YOUR GOAL
Copy all lines holding the word "marker" from the entries.

GIVEN ENTRIES
*** Begin section ***

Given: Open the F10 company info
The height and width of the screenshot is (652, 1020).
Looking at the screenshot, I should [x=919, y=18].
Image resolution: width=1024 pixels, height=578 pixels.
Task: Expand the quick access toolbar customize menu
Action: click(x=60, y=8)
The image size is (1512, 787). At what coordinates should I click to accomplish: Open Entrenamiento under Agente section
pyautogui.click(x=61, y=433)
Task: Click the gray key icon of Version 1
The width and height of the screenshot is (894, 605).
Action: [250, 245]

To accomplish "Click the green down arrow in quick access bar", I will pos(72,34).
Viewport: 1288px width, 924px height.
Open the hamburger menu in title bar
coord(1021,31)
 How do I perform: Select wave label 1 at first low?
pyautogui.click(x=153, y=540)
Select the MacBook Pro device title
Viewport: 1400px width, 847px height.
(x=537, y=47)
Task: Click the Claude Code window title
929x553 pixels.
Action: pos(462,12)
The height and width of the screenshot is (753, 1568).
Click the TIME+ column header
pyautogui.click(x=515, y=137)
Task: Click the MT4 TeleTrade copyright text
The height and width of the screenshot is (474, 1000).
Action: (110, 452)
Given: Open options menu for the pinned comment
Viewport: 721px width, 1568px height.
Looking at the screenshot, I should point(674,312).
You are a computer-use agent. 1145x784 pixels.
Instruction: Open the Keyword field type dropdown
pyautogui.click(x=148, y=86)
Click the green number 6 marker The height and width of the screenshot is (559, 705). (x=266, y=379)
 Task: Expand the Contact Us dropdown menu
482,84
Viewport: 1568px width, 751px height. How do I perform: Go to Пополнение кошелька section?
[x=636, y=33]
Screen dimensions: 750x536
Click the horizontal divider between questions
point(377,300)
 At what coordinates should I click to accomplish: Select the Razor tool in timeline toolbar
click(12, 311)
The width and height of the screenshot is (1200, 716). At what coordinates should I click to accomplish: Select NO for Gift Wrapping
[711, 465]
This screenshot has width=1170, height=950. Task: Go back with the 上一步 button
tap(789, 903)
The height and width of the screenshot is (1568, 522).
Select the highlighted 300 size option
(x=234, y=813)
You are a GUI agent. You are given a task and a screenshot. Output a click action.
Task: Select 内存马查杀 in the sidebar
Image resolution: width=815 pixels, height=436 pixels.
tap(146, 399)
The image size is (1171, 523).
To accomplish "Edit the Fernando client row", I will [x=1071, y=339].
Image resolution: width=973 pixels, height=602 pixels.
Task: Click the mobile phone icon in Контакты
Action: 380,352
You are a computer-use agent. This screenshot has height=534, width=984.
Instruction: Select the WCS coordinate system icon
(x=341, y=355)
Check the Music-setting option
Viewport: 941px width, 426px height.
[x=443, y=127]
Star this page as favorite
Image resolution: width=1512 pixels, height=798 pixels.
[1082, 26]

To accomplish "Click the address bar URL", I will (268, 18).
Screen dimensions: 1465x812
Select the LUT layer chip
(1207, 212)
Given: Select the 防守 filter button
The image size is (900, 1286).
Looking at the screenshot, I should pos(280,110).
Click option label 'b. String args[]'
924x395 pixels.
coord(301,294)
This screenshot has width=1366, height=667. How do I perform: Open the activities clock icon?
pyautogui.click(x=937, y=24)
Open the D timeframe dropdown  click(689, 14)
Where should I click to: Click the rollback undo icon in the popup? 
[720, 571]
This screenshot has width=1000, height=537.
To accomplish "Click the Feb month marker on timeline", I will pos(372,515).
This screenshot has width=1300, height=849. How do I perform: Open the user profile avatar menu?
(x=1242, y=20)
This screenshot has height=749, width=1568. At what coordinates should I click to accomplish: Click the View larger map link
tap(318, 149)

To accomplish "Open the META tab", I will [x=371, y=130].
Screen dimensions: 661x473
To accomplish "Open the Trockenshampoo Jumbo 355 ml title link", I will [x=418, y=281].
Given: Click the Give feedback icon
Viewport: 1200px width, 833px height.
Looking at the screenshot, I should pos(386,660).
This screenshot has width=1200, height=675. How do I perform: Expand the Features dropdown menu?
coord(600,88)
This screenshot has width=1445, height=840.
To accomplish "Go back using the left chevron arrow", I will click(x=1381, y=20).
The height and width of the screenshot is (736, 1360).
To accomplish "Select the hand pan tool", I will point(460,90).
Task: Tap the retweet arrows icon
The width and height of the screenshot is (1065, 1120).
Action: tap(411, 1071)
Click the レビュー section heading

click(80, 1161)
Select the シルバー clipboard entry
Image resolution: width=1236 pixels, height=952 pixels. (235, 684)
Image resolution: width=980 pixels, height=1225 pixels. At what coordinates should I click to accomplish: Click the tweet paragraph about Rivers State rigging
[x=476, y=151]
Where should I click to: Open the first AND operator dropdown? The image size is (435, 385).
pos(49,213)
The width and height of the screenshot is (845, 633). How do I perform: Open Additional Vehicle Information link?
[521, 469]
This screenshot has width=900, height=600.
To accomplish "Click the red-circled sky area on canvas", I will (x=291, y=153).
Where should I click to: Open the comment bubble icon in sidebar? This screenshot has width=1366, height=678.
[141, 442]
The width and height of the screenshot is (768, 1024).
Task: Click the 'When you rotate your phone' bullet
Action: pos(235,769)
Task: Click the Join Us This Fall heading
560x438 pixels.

*** End section ***

REPLY
Click the green number 6 marker The height and width of the screenshot is (559, 705). (x=266, y=379)
To accomplish "Click the Feb month marker on timeline", I will pos(372,515).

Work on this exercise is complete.